La Paz, Bolivia (4 de febrero 2026). – El comandante general de la Policía, Mirko Sokol, reconoció que la institución no cuenta con el equipamiento ni el armamento necesario para enfrentar a grupos criminales con alto poder de fuego, tras hechos recientes como el secuestro ocurrido en Yapacaní, lo que ha puesto en evidencia las debilidades en materia de seguridad.

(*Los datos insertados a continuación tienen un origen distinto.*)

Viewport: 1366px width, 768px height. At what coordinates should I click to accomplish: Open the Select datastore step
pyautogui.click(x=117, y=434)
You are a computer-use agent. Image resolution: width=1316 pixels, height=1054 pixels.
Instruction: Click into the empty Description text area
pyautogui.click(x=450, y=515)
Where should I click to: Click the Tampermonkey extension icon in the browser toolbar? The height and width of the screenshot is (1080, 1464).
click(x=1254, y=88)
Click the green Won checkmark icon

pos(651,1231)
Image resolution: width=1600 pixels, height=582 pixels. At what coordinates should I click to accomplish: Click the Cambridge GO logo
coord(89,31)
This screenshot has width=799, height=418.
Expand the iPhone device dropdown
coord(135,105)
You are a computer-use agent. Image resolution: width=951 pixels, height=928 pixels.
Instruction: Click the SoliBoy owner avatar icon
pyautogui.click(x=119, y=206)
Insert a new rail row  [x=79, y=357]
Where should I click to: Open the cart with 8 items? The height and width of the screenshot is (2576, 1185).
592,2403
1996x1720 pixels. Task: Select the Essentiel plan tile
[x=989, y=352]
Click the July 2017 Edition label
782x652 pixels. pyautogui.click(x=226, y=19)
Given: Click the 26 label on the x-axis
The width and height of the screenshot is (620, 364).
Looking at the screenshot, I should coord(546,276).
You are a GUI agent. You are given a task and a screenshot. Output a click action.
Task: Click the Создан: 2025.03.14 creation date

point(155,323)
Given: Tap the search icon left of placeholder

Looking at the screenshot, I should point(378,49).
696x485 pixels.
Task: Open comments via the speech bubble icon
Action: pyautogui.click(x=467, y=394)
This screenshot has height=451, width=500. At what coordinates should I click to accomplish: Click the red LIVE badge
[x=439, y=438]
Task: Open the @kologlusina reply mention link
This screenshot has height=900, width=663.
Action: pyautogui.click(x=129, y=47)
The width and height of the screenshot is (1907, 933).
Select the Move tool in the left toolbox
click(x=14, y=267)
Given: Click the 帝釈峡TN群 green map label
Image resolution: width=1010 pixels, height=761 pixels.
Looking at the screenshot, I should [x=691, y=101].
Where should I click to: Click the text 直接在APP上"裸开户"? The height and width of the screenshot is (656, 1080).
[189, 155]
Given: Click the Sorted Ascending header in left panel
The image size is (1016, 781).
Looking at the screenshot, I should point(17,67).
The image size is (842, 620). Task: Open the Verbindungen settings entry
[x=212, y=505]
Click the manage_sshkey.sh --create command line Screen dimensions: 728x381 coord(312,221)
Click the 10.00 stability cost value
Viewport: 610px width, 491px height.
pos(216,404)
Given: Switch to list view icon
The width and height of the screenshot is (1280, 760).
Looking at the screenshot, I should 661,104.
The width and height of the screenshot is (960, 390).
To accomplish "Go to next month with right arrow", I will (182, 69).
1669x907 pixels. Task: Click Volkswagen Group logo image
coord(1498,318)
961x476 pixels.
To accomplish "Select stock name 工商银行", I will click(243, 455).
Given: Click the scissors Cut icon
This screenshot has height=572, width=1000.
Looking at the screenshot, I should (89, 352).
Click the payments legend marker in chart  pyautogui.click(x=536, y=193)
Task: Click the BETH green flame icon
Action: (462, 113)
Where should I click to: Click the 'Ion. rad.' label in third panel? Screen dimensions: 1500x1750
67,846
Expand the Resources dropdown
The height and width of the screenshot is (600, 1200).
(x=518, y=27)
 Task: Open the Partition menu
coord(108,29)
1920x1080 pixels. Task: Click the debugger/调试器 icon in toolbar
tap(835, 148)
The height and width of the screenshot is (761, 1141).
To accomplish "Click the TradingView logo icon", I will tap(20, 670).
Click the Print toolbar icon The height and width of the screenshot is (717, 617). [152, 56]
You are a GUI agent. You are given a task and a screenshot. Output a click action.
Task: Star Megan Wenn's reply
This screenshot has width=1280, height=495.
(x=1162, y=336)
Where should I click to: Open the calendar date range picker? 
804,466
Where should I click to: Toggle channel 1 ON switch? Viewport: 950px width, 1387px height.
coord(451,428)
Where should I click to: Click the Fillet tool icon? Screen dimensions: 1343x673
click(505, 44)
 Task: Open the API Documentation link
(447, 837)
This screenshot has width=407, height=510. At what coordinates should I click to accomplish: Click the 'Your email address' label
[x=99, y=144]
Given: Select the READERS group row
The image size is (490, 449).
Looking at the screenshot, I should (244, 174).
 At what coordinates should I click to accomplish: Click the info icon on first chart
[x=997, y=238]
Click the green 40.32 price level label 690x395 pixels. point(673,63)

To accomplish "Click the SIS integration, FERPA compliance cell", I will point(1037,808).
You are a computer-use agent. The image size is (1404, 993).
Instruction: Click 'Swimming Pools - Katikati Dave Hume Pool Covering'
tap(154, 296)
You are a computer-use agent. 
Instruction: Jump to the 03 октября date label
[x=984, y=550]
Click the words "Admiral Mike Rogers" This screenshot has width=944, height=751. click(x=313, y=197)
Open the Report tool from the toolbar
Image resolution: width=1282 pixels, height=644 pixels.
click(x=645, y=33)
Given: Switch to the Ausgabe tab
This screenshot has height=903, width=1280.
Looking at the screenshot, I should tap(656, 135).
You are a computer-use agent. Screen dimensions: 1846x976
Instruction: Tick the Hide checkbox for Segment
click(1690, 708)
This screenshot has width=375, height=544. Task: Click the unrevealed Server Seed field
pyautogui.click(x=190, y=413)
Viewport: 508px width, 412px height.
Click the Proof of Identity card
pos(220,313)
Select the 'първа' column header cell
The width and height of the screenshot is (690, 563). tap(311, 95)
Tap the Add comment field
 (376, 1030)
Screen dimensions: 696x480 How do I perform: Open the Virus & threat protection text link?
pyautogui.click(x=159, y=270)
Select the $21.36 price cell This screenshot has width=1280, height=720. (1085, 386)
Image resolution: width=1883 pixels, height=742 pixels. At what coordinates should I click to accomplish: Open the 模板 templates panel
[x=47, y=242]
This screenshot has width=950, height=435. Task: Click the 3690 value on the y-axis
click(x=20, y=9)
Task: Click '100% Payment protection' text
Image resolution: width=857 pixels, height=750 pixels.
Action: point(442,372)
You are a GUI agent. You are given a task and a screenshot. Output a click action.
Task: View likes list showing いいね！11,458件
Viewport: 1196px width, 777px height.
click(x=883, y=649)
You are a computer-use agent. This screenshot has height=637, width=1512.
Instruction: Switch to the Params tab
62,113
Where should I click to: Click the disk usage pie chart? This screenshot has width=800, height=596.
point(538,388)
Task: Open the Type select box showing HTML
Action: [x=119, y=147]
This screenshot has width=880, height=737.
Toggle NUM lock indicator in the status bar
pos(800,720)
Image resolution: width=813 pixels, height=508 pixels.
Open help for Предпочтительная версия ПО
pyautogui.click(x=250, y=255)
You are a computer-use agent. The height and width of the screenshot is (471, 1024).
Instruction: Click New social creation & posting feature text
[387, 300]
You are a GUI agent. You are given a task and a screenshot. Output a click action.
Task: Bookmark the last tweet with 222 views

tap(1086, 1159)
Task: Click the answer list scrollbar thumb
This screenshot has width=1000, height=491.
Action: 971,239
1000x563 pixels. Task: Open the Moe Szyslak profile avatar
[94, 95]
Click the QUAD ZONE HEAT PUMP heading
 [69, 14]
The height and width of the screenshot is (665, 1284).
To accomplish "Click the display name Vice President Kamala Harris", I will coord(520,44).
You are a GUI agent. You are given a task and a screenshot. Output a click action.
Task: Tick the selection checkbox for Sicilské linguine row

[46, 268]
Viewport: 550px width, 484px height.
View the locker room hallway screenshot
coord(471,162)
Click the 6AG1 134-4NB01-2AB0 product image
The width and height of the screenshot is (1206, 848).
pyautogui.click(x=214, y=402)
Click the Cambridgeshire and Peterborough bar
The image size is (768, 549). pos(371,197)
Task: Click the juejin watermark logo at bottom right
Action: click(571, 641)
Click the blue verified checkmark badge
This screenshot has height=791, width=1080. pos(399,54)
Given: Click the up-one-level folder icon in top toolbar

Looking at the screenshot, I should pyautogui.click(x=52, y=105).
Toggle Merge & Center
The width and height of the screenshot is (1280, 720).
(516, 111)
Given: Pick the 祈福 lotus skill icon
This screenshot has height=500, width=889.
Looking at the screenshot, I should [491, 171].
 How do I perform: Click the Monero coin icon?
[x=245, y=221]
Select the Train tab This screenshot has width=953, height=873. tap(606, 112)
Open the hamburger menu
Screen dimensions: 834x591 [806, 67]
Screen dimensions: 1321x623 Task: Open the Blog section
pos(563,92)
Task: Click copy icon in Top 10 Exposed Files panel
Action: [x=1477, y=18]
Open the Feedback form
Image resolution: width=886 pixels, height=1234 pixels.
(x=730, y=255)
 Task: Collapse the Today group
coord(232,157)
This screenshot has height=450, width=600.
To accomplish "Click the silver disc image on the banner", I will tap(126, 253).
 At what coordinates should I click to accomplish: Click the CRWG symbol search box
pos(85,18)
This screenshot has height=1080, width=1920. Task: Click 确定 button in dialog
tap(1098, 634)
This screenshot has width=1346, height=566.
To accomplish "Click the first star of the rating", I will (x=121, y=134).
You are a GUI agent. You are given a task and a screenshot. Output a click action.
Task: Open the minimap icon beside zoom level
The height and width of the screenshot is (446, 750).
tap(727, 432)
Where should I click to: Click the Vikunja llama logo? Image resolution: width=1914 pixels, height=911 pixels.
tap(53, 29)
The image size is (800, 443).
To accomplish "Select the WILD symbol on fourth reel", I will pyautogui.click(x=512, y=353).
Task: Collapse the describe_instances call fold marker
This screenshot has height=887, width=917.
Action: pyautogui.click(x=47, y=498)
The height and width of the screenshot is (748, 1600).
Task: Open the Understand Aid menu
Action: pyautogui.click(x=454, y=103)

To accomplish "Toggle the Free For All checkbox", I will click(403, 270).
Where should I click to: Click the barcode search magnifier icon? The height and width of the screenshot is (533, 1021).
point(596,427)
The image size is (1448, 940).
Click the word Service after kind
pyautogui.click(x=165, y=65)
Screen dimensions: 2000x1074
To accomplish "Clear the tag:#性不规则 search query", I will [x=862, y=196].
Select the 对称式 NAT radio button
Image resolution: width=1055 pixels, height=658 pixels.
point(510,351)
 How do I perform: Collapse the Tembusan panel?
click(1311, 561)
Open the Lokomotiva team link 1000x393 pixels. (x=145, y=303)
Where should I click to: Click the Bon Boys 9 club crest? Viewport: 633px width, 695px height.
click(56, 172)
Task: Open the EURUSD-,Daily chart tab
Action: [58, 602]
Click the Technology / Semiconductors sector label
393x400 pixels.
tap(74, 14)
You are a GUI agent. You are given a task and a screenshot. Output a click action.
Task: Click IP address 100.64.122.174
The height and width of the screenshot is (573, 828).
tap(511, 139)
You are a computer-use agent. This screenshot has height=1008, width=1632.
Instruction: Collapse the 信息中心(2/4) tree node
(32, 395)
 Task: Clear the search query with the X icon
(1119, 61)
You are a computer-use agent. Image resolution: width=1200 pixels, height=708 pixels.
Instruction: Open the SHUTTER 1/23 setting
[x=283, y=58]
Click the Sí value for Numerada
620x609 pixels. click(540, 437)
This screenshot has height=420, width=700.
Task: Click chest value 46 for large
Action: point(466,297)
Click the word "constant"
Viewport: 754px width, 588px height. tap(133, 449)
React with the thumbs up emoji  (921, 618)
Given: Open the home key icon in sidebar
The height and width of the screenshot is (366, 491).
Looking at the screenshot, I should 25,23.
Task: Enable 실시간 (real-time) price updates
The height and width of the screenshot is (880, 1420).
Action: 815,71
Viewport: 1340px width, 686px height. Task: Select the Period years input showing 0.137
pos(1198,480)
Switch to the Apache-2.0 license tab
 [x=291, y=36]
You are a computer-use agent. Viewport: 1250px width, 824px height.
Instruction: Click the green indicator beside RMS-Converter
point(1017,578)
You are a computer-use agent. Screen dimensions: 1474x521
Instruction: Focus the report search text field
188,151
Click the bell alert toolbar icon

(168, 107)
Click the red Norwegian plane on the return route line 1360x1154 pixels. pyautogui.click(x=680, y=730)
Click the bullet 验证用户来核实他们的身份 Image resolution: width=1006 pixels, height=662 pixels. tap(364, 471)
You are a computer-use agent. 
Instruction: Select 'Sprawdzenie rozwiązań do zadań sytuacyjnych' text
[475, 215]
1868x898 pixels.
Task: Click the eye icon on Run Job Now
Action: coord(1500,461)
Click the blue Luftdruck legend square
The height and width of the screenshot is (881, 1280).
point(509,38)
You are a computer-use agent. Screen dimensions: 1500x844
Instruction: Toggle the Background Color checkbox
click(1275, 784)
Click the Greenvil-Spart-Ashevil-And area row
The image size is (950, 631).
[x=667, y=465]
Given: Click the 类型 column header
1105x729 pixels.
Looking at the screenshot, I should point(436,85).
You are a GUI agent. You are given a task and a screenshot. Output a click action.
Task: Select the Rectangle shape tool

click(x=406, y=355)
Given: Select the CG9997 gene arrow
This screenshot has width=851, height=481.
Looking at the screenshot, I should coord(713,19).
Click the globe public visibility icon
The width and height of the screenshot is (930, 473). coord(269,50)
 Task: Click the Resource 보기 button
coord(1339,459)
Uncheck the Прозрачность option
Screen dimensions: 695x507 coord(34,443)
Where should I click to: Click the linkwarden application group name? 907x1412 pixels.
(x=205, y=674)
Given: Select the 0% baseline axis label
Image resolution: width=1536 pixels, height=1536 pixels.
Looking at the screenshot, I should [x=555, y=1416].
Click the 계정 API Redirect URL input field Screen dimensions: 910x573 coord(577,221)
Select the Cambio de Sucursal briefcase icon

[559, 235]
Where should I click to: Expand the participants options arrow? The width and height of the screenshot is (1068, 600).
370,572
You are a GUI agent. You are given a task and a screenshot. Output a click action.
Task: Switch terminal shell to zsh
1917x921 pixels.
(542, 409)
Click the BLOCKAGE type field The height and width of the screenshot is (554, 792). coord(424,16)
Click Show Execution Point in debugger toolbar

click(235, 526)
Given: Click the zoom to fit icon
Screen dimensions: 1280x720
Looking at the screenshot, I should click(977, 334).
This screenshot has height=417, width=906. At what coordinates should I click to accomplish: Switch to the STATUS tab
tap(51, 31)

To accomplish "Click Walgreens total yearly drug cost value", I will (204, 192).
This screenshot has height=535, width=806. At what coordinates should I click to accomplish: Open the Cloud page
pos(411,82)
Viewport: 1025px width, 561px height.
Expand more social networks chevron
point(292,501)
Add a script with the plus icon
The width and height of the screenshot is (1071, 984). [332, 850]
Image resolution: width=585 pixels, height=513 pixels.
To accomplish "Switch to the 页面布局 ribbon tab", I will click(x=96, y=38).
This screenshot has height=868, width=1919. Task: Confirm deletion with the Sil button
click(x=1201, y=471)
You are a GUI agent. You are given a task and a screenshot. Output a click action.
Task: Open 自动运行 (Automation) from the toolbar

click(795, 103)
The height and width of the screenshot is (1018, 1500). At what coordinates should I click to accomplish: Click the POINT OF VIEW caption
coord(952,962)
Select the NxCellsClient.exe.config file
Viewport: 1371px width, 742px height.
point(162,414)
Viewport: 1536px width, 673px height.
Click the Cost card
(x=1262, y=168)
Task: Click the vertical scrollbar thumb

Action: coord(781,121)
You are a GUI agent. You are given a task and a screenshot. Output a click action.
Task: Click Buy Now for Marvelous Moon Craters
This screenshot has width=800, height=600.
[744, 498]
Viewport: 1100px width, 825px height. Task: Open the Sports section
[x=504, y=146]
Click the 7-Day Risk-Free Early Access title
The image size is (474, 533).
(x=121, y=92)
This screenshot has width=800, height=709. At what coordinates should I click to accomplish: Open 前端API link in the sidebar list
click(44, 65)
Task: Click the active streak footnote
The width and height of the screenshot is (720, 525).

Sokol explicó que existen organizaciones delincuenciales que disponen de armamento sofisticado, mientras que la Policía fue “desarticulada” durante los últimos 20 años, situación que dejó a la institución en condiciones de vulnerabilidad. Señaló que el Gobierno realiza esfuerzos para recuperar la capacidad operativa y fortalecer a la fuerza del orden con recursos que permitan enfrentar de mejor manera a estos grupos.
El jefe policial indicó que actualmente se busca generar recursos propios y externos para dotar a la institución de elementos indispensables, y advirtió que la inseguridad acumulada en las últimas dos décadas permitió que estructuras criminales se apoderen de espacios en el país e incluso penetren instituciones como la Policía, la Fiscalía y, posiblemente, el Órgano Judicial, lo que dificulta la lucha contra el crimen organizado.